(ABOUT THIS TASK) The job is to output each record again, character for character.

>>

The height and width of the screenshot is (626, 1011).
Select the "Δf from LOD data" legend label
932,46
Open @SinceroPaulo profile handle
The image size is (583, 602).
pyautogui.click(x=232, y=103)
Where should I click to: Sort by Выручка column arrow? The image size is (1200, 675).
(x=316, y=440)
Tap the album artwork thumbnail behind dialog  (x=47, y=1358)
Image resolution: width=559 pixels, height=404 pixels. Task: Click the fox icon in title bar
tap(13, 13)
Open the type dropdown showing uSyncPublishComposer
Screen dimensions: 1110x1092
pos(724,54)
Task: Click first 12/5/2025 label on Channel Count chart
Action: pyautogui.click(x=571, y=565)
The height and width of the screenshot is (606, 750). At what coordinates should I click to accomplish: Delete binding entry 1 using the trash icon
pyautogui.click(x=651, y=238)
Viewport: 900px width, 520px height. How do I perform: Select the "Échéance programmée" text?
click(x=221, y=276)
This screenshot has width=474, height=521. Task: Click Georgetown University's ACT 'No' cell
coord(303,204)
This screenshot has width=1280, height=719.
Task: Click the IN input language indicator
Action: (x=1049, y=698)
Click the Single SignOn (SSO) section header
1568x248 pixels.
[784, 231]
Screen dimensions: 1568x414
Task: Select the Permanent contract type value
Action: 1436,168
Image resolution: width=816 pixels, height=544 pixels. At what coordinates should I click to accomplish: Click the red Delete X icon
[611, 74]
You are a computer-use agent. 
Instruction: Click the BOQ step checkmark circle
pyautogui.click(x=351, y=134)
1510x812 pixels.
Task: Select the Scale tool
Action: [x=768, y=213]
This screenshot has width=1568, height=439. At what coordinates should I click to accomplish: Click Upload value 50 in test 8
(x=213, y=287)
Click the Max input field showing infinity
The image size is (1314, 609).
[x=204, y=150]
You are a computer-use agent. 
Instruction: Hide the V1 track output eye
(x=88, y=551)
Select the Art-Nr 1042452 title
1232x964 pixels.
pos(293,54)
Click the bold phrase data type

<<

(EXERCISE RESPONSE)
The height and width of the screenshot is (626, 1011).
Select the "Δf from LOD data" legend label
932,46
Open @SinceroPaulo profile handle
The image size is (583, 602).
pyautogui.click(x=232, y=103)
Where should I click to: Sort by Выручка column arrow? The image size is (1200, 675).
(x=316, y=440)
Tap the album artwork thumbnail behind dialog  (x=47, y=1358)
Image resolution: width=559 pixels, height=404 pixels. Task: Click the fox icon in title bar
tap(13, 13)
Open the type dropdown showing uSyncPublishComposer
Screen dimensions: 1110x1092
pos(724,54)
Task: Click first 12/5/2025 label on Channel Count chart
Action: pyautogui.click(x=571, y=565)
The height and width of the screenshot is (606, 750). At what coordinates should I click to accomplish: Delete binding entry 1 using the trash icon
pyautogui.click(x=651, y=238)
Viewport: 900px width, 520px height. How do I perform: Select the "Échéance programmée" text?
click(x=221, y=276)
This screenshot has width=474, height=521. Task: Click Georgetown University's ACT 'No' cell
coord(303,204)
This screenshot has width=1280, height=719.
Task: Click the IN input language indicator
Action: (x=1049, y=698)
Click the Single SignOn (SSO) section header
1568x248 pixels.
[784, 231]
Screen dimensions: 1568x414
Task: Select the Permanent contract type value
Action: 1436,168
Image resolution: width=816 pixels, height=544 pixels. At what coordinates should I click to accomplish: Click the red Delete X icon
[611, 74]
You are a computer-use agent. 
Instruction: Click the BOQ step checkmark circle
pyautogui.click(x=351, y=134)
1510x812 pixels.
Task: Select the Scale tool
Action: [x=768, y=213]
This screenshot has width=1568, height=439. At what coordinates should I click to accomplish: Click Upload value 50 in test 8
(x=213, y=287)
Click the Max input field showing infinity
The image size is (1314, 609).
[x=204, y=150]
You are a computer-use agent. 
Instruction: Hide the V1 track output eye
(x=88, y=551)
Select the Art-Nr 1042452 title
1232x964 pixels.
pos(293,54)
Click the bold phrase data type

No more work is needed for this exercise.